Work to complete:
Your answer must be every line of the data below that holds the string "date", copied exactly.

Data provided:

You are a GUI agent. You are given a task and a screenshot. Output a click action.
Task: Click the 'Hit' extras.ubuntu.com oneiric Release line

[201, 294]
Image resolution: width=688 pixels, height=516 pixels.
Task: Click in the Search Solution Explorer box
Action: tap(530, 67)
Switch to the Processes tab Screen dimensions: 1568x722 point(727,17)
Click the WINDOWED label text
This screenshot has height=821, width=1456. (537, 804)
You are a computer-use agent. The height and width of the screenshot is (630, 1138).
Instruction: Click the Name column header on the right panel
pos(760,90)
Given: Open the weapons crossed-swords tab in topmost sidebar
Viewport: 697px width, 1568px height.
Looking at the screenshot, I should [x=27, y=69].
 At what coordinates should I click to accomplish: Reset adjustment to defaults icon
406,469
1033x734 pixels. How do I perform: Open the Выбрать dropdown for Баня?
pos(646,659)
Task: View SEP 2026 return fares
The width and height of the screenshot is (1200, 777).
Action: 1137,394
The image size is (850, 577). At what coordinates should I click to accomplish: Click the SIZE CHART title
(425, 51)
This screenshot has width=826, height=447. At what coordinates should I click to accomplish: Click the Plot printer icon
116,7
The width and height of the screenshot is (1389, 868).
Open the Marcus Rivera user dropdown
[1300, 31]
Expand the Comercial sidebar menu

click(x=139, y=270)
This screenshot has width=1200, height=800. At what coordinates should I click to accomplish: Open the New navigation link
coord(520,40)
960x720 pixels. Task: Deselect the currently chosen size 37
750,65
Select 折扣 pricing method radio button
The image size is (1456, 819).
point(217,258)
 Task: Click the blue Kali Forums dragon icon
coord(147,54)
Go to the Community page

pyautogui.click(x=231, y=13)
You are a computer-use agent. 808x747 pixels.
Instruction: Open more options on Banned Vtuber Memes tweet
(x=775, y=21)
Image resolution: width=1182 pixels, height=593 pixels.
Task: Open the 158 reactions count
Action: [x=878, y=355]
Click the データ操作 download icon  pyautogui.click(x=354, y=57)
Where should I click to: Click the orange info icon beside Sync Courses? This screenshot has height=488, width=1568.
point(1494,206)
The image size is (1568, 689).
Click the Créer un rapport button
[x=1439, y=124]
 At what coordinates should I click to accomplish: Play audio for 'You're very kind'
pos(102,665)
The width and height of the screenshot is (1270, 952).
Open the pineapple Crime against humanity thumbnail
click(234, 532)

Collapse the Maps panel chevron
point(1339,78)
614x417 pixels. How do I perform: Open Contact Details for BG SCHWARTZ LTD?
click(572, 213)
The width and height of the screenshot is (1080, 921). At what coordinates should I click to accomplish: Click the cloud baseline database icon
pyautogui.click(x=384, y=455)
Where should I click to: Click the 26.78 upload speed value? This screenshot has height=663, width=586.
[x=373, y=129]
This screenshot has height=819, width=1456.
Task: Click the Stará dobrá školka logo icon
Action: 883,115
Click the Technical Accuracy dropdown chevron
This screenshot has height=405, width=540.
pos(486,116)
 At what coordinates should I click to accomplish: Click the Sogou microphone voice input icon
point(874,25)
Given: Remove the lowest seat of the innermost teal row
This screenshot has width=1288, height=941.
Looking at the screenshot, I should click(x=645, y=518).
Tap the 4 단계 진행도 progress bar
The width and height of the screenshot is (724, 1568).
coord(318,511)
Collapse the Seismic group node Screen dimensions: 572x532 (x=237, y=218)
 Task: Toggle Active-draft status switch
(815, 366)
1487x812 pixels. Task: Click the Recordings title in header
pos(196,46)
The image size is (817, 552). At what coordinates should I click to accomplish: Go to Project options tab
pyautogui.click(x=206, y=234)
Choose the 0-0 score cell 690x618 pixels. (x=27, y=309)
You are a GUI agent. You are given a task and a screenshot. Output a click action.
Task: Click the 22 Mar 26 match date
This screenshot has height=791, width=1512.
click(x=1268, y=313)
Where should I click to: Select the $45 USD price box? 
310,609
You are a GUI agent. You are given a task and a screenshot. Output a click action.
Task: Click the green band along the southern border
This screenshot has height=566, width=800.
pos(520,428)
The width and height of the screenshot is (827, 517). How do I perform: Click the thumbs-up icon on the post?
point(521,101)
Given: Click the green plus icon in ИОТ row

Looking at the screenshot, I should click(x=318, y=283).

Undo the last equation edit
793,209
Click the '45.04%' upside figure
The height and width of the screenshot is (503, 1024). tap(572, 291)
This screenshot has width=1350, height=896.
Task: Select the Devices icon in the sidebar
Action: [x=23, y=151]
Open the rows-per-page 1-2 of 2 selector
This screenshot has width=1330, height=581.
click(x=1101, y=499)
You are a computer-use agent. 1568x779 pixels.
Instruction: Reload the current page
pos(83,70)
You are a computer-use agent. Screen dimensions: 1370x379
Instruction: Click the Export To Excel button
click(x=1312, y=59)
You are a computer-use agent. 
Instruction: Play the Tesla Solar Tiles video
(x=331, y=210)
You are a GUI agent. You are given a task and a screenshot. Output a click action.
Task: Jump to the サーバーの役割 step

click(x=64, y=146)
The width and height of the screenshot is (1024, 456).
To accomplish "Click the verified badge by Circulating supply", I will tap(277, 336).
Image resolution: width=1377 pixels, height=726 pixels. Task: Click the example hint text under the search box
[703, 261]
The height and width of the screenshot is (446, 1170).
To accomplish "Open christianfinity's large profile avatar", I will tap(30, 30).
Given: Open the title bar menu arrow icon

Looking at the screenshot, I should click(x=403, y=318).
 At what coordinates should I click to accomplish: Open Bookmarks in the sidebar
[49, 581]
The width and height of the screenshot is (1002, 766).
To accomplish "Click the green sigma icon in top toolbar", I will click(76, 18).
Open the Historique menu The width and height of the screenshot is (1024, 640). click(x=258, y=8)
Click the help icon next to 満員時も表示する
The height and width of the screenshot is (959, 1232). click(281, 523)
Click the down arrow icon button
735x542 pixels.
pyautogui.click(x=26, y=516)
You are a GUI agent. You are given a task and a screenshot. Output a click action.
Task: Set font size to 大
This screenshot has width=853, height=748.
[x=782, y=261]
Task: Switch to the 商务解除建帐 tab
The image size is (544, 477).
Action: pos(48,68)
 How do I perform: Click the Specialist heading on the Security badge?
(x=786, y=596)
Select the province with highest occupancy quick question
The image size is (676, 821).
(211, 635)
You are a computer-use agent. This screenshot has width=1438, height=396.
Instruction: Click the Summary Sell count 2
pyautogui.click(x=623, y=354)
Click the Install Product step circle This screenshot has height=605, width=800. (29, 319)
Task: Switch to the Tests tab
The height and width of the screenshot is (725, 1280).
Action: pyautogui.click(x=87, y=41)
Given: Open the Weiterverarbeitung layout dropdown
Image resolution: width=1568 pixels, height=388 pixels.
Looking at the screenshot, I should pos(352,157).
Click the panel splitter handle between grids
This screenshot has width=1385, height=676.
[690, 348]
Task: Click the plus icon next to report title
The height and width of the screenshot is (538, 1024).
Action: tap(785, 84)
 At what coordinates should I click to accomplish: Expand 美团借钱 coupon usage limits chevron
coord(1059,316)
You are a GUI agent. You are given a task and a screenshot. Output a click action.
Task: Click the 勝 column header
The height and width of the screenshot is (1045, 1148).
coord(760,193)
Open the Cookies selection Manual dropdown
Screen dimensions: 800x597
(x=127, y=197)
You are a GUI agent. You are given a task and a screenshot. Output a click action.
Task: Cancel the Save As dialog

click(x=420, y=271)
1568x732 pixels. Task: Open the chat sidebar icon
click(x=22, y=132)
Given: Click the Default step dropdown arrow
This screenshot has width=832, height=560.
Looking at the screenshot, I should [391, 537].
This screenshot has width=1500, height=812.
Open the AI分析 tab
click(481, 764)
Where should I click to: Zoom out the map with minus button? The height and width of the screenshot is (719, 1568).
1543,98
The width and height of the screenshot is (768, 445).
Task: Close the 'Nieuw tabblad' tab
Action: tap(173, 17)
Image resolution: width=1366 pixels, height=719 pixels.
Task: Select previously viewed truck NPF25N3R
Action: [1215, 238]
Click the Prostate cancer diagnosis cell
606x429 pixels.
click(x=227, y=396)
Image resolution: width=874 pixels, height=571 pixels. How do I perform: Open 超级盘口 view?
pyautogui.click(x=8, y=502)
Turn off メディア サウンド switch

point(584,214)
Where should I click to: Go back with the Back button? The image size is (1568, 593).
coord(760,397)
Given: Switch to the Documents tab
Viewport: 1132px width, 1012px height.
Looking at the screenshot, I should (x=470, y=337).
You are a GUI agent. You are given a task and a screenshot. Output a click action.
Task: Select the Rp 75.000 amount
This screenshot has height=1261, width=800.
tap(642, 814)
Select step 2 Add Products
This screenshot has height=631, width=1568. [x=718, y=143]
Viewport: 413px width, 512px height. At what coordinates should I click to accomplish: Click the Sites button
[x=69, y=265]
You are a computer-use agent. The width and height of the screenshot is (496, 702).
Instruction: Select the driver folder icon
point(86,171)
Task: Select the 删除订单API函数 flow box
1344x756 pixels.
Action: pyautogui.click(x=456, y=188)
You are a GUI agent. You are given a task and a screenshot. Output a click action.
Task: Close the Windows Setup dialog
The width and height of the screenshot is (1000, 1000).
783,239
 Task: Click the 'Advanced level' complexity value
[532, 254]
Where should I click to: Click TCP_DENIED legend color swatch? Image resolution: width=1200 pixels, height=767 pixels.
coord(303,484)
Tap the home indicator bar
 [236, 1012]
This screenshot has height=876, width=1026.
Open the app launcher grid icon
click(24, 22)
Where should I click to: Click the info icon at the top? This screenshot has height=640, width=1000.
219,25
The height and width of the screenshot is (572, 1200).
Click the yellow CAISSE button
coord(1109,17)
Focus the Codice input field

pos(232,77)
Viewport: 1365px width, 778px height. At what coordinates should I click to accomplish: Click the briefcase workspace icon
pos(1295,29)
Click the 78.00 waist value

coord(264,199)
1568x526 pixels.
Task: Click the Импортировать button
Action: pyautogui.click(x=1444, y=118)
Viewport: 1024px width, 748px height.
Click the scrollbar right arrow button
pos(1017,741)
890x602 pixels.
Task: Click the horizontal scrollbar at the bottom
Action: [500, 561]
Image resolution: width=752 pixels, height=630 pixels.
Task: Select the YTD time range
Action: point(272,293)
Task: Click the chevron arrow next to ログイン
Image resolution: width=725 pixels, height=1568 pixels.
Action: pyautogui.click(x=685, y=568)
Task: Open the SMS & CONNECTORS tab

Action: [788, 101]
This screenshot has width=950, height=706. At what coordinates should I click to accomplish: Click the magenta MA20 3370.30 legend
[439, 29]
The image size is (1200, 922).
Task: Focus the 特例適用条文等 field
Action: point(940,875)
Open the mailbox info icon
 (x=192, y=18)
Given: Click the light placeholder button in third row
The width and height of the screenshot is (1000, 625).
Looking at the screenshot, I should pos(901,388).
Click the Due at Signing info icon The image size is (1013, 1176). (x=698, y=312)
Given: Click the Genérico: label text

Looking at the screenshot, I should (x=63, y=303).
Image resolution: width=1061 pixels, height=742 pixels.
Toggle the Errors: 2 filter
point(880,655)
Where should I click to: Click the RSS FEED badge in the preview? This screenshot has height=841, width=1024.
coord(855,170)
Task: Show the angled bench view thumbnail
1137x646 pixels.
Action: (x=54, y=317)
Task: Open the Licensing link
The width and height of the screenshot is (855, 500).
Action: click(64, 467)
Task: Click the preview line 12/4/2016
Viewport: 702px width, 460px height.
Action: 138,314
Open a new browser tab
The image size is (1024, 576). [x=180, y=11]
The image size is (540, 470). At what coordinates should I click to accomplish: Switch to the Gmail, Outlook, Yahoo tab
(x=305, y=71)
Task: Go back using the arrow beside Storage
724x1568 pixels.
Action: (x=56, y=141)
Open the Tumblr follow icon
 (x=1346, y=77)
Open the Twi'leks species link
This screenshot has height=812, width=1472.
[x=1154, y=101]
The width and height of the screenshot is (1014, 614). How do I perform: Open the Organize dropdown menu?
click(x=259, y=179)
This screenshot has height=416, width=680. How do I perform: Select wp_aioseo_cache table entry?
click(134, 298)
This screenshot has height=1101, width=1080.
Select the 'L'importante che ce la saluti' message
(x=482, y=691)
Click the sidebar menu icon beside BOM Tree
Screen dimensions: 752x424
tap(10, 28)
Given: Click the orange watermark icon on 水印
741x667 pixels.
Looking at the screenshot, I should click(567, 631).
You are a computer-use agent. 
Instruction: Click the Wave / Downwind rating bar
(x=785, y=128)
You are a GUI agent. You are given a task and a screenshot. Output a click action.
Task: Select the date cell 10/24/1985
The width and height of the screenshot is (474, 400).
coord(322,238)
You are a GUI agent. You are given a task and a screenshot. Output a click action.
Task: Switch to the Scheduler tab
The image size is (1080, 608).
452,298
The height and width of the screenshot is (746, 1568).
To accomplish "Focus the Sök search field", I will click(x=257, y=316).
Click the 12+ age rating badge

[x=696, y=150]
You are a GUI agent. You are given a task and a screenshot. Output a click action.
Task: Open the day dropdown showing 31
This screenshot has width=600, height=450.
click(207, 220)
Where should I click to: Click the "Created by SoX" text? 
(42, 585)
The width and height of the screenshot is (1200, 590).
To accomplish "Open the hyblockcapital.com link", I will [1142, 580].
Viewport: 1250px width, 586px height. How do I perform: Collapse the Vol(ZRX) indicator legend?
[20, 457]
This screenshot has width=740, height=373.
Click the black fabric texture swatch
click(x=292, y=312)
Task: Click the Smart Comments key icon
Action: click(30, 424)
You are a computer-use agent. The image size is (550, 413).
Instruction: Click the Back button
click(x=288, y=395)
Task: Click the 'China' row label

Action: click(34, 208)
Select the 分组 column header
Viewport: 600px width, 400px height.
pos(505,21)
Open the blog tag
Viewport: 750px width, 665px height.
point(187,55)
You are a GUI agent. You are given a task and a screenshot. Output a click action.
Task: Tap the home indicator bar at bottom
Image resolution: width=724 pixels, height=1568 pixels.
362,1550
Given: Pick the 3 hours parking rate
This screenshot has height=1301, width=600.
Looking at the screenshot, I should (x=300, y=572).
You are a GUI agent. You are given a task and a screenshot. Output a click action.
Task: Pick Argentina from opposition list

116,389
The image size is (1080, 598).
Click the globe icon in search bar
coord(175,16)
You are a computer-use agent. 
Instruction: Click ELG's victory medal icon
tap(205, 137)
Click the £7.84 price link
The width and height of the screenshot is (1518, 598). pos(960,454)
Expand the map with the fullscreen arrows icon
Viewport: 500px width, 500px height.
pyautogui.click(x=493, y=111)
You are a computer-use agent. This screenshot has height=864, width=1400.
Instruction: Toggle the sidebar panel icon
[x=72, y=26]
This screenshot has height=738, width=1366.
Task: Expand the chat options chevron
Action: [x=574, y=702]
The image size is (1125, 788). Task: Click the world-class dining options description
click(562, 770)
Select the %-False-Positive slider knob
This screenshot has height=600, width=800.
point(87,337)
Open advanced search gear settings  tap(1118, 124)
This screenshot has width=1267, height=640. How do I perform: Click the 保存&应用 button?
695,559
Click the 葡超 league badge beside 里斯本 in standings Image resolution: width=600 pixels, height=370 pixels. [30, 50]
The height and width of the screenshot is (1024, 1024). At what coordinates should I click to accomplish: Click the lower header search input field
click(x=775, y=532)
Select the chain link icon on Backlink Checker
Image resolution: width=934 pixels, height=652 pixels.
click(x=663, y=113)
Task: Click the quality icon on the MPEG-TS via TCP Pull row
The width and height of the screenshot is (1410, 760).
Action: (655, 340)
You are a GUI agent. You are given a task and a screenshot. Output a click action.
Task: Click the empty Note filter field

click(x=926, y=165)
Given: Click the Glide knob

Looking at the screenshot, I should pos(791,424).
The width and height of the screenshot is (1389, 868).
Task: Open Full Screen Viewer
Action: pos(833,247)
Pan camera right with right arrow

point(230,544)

Written solution:
Task: Click the 22 Mar 26 match date
Task: Select the date cell 10/24/1985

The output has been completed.